Efeito
PANDEMIA ELEVA LUCRO DAS FARMÁCIAS DE ALAGOAS EM 30%
A venda de vitamina C e de medicamentos que, supostamente, auxiliam no combate à Covid-19 foram os carros-chefe dessa alta
A pandemia da Covid-19 deve elevar em até 30% a arrecadação das farmácias em Alagoas este ano, na comparação com o ano passado. A estimativa é do presidente do Sindicato do Comércio Varejista de Produtos Farmacêuticos do Estado de Alagoas (Sincofarma-AL), José Antonio Vieira. Segundo ele, a venda de vitamina C e de medicamentos que, supostamente, auxiliam no combate à Covid-19 foram os carros-chefe dessa alta.
Vieira revelou que durante o pico da pandemia no estado, em meados do mês de junho, teve farmácia de bairro que conseguiu aumentar as vendas mensais de R$ 30 mil para R$50 mil, e unidades maiores saíram de R$ 60 mil para R$ 90 mil. O presidente da entidade atribuiu o aumento nas vendas à pandemia e à busca do alagoano em tentar se proteger do coronavírus.
Segundo Vieira, o aumento aferido em 2020 está ligado a produtos específicos. Ele revelou que vermífugos como a Ivermectina e Nitazoxanida tiveram alta procura, mesmo sem a eficácia comprovada no combate à Covid-19. O presidente do Sincofarma conta que a procura aumentou à medida que eram divulgadas novas informações acerca dos medicamentos. O próprio presidente da República, Jair Bolsonaro (Sem partido), fez afirmações sobre o uso destes remédios, mesmo sem a eficácia comprovada. Em agosto, a Agência Nacional de Vigilância Sanitária (Anvisa) liberou a venda desses medicamentos sem a retenção de receitas.

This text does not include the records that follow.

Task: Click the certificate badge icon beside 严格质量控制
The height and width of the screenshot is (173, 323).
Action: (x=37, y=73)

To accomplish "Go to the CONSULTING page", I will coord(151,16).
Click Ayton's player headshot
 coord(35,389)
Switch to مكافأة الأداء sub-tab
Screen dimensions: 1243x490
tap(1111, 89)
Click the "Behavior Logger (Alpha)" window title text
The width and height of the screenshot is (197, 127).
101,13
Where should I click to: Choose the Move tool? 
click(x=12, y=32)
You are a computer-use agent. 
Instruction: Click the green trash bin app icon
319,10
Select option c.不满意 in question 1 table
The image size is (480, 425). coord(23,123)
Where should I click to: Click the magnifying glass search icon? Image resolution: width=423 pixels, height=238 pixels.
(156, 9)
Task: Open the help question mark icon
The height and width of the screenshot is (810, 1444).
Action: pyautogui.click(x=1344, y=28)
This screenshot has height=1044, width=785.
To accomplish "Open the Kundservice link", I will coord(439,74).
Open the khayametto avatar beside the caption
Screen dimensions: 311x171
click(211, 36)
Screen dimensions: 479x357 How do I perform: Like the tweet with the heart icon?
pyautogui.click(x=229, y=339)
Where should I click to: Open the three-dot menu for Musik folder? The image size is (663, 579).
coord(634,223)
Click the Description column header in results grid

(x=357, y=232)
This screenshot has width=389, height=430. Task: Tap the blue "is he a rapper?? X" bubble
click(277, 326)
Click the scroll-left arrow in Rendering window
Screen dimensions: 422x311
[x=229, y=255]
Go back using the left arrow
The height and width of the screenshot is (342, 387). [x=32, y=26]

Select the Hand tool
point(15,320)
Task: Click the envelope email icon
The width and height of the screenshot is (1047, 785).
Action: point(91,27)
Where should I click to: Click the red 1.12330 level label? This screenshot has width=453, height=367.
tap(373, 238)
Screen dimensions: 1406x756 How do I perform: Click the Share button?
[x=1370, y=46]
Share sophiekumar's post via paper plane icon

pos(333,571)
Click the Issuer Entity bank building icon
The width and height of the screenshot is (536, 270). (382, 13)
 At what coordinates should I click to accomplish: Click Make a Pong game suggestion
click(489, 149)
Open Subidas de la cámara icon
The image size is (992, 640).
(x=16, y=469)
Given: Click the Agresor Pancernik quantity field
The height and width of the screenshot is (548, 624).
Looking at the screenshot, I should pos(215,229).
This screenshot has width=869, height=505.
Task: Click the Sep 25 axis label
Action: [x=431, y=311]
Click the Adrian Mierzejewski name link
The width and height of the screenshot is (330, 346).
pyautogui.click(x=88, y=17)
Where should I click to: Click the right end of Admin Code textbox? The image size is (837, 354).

Além dos vermífugos, o presidente do Sincofarma contou que as vendas de vitamina C também aumentaram durante a pandemia. José Antônio Vieira atribuiu a alta nas vendas de vitamina C ao isolamento social e a uma possível tentativa do alagoano de se proteger da Covid-19.
Já os testes rápidos para Covid-19 não tiveram tanta procura na rede de farmácias em Alagoas. Segundo o Sincofarma, apenas três redes de farmácias disponibilizam os testes no estado. “Até a eleição a procura tinha quase acabado. Nem se ouvia falar. Agora voltou a ter procura, é uma crescente, mas nada muito grande”, afirmou José Antônio Vieira. O presidente do sindicato contou que o preço desses testes baixou, na comparação com o início da pandemia, porque a logística de compra e distribuição aumentou.
Além dos testes, José Antônio Vieira diz que não há risco de desabastecimento nas 1.800 farmácias de Alagoas. Mesmo com a alta procura, ele garante que o estoque dos medicamentos e a logística estão bons. No começo da pandemia, produtos como máscaras cirúrgicas e álcool em gel faltaram em algumas unidades.